Use any method to evaluate the integrals. Most will require trigonometric substitutions, but some can be evaluated by other methods.$$\int \frac{x^{2}}{4+x^{2}} d x$$

Answer

**step1 Rewrite the integrand using algebraic manipulation**

The first step is to simplify the expression inside the integral. We notice that the numerator, $$x^2$$, is very similar to the denominator, $$4+x^2$$. We can rewrite the numerator by adding and subtracting 4, so it matches a part of the denominator. This technique is often used to simplify fractions for integration.

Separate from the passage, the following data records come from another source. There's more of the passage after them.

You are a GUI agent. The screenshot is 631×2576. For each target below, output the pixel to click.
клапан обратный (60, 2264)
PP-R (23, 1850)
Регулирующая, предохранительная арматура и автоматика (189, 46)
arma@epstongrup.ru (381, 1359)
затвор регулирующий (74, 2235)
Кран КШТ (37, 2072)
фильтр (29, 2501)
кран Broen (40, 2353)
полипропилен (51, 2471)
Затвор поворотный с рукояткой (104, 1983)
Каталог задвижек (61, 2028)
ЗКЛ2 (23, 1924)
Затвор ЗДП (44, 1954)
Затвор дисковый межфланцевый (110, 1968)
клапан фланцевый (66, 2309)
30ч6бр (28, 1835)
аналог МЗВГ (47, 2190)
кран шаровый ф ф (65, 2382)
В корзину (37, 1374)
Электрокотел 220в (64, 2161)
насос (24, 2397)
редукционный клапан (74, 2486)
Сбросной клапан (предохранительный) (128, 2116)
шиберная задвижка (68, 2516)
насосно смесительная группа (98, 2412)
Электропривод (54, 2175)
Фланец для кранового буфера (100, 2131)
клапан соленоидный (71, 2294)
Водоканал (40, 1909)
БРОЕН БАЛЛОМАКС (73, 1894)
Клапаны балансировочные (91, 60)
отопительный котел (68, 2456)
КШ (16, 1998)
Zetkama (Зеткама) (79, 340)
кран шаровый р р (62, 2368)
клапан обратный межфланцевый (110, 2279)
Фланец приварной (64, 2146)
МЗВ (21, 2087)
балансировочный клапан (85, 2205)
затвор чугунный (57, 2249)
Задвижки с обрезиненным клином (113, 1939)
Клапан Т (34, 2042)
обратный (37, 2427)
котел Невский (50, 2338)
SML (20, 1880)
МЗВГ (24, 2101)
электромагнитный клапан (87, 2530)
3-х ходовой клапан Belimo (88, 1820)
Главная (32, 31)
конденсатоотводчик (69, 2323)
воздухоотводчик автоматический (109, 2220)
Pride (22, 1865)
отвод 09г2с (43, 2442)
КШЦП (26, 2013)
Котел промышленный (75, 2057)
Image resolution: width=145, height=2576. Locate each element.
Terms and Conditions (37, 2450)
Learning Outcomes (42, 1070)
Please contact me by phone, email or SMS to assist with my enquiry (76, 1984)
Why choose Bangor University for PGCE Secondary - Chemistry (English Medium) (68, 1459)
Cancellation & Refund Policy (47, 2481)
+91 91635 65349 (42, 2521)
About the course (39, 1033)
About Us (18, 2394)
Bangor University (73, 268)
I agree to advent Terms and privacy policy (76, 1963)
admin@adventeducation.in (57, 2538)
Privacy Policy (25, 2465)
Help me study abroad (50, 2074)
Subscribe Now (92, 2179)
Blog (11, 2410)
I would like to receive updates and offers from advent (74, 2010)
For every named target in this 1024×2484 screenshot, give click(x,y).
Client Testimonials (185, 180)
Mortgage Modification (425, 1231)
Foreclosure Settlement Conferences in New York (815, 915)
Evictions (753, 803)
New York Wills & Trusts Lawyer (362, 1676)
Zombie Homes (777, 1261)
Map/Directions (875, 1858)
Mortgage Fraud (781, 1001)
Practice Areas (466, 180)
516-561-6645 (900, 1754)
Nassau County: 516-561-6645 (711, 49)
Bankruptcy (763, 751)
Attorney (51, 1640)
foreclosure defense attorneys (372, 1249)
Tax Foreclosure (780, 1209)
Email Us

$$ \frac{x^2}{4+x^2} = \frac{(x^2+4)-4}{4+x^2} $$

Now, we can split this fraction into two separate fractions:

$$ \frac{(x^2+4)-4}{4+x^2} = \frac{x^2+4}{4+x^2} - \frac{4}{4+x^2} $$

The first term simplifies to 1, as the numerator and denominator are identical.

$$ \frac{x^2+4}{4+x^2} - \frac{4}{4+x^2} = 1 - \frac{4}{4+x^2} $$

**step2 Separate the integral into simpler parts**

Now that we have rewritten the original fraction, we can substitute this new form back into the integral. The integral of a difference is the difference of the integrals, which allows us to break down the problem into two easier integrals.

$$ \int \left(1 - \frac{4}{4+x^2}\right) d x = \int 1 d x - \int \frac{4}{4+x^2} d x $$

For the second integral, we can pull the constant 4 outside the integral sign, which is a property of integrals.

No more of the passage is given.